那是隻淡黃色的獅子,闊嘴,鬃毛,四肢,尾巴,一樣不缺,比冬天用雪堆成的獅子還要栩栩如生,陸珝抓在手裡翻來覆去的看:“三叔,你怎麼折的啊?這獅子好威風!”

有關陸景睿的技藝,楚音也很好奇:“你跟誰學的?”

“我之前受傷的事大嫂也知道,有個隨從見我整日待在家中養傷,折紙給我解悶,我當時雖然沒跟著學,卻記住了。”

青州的隨從都不是內侍,肯定沒跟著他入宮。

是不是在外替他辦事?

楚音記得,他也是有幾個心腹的。

“三弟的那位隨從現在何處?你既是跟他學的,想必他折紙更為厲害吧?”

“我不太清楚,我們搬入京城時,父皇打發走很多奴仆,他也在其中。”

楚音有數了。

陸珝此時道:“三叔,娘現在也會折馬了呢,給我折了一對馬!”

陸景睿吃驚道:“大嫂何時學會的?”

這兒子的性子真的一點不像陸景灼,長得越大話越多,楚音跟小豆道:“帶珝兒進去。”

小豆為之前的事很感激楚音,聞言立刻把陸珝抱走,也不管他吵著要再跟三叔說話。

“你的手還沒治好,我怕珝兒又讓你折彆的東西……”主要是怕他們二人的關係越來越親,楚音笑著道,“下回你彆隨便答應,珝兒他會不依不饒的。”

大哥被迫要納妾了,大嫂竟還有心思關懷他的手,陸景睿心頭一暖:“我沒事,倒是大嫂你……”說著頓住。

她疑惑地看著他。

他突然不知怎麼安慰,總不能說“大哥納妃的事,你彆傷心。”

他找不到合適的言辭來表達。

縱使平時再擅長偽裝,也有笨拙的時候。

“大嫂怎會折紙的?”他換了話題。

“我看珝兒珍兒喜歡,便自己學著給他們折,像花兒什麼的挺容易,彆的就難了,還未找到訣竅。”

“大嫂如果真的想學,我可以教你。”

少年微微笑著,桃花眼像泛著漣漪的春湖。

這完全是對待親近的人的態度。

楚音下意識拒絕:“不必,你的手傷了,還是少動為妙。”但話說出口又有些後悔,她不是要揭穿他嗎?跟著他學豈不是更容易找到機會?

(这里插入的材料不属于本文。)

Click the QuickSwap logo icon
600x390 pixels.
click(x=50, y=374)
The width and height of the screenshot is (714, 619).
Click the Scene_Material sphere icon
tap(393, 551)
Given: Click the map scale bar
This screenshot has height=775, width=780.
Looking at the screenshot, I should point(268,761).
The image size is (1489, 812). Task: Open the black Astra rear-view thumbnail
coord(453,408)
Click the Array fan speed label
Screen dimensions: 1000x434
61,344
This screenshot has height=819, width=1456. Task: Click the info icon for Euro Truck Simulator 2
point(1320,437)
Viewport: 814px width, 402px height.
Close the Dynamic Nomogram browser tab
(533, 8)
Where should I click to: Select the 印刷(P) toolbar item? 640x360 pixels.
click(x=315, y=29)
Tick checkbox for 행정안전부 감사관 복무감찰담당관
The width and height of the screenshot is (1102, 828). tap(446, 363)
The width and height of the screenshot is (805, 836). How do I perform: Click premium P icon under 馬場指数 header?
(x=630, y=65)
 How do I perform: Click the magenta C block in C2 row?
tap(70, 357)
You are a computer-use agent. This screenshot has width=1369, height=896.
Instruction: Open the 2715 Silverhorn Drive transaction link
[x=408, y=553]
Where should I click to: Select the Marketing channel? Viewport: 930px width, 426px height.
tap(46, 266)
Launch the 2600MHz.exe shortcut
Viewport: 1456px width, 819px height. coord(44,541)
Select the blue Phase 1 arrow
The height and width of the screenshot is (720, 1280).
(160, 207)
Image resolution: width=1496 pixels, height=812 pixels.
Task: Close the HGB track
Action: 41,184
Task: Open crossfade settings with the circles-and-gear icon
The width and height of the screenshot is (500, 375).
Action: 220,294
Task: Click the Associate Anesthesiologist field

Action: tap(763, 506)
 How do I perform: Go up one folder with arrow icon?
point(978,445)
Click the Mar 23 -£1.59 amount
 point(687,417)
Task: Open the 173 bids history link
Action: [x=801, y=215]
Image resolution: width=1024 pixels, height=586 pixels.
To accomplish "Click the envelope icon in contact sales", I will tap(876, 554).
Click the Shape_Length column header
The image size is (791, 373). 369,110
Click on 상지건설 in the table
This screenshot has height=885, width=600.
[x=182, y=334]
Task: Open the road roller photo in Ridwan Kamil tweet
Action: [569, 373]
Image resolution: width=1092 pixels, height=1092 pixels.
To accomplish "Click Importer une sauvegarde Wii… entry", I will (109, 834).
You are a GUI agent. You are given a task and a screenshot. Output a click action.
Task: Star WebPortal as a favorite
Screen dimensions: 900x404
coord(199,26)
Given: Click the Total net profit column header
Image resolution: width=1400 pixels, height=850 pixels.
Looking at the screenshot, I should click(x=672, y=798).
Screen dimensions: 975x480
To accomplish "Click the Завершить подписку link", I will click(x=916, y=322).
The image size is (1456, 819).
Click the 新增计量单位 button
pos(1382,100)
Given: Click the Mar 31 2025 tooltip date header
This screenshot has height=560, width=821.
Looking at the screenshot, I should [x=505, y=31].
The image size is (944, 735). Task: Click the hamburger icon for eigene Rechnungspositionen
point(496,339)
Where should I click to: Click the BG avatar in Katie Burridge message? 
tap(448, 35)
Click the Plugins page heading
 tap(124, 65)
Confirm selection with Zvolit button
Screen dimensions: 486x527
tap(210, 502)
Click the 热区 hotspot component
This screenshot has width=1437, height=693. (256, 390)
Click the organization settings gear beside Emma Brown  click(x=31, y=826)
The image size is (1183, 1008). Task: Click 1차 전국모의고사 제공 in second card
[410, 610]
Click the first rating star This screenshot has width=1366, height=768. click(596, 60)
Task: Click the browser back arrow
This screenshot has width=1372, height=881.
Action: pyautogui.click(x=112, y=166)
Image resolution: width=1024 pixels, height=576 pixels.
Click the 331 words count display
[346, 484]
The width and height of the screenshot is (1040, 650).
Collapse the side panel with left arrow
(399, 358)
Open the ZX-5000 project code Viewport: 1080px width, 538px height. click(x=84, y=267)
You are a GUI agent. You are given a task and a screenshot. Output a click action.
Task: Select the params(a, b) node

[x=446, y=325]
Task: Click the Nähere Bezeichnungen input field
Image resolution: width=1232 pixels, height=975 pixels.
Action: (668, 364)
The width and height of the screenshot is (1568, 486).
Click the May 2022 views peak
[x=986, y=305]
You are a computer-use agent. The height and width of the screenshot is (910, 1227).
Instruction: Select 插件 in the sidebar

但下一刻她又想,他到底葫蘆裡賣的什麼藥?怎麼感覺他開始不掩飾他的傷勢了?

他該不會哪一日說自己痊愈了吧?

為什麼?

陸景睿卻不知她在想什麼,見她又提到自己的手,笑得更甜:“大嫂,我的手折折紙真的沒事,您不必這樣替我著想,其實折紙很簡單,隻要將……”

楚音被迫學到了訣竅。

看著少年離開的背影,楚音半響沒回過神。

…………………………

幾次沒見到父親,陸景灼這次堵在了父親早朝回來的路上。

看著晨光中的兒子,建興帝從龍輦上探出頭:“你還不死心?”

“孩兒想知道原因。”他完全沒有讓開的意思。

建興帝便從龍輦上下來,帶他一同進乾清宮。

新倒入的曼鬆茶清香撲鼻。

陸景灼端坐著沒有去碰,又再次道:“孩兒想知道原因。”

“朕說過了,朕盼你多子多孫,”建興帝徐徐喝了口茶,“怎麼?你就這麼想不明白?真打算做個情種?”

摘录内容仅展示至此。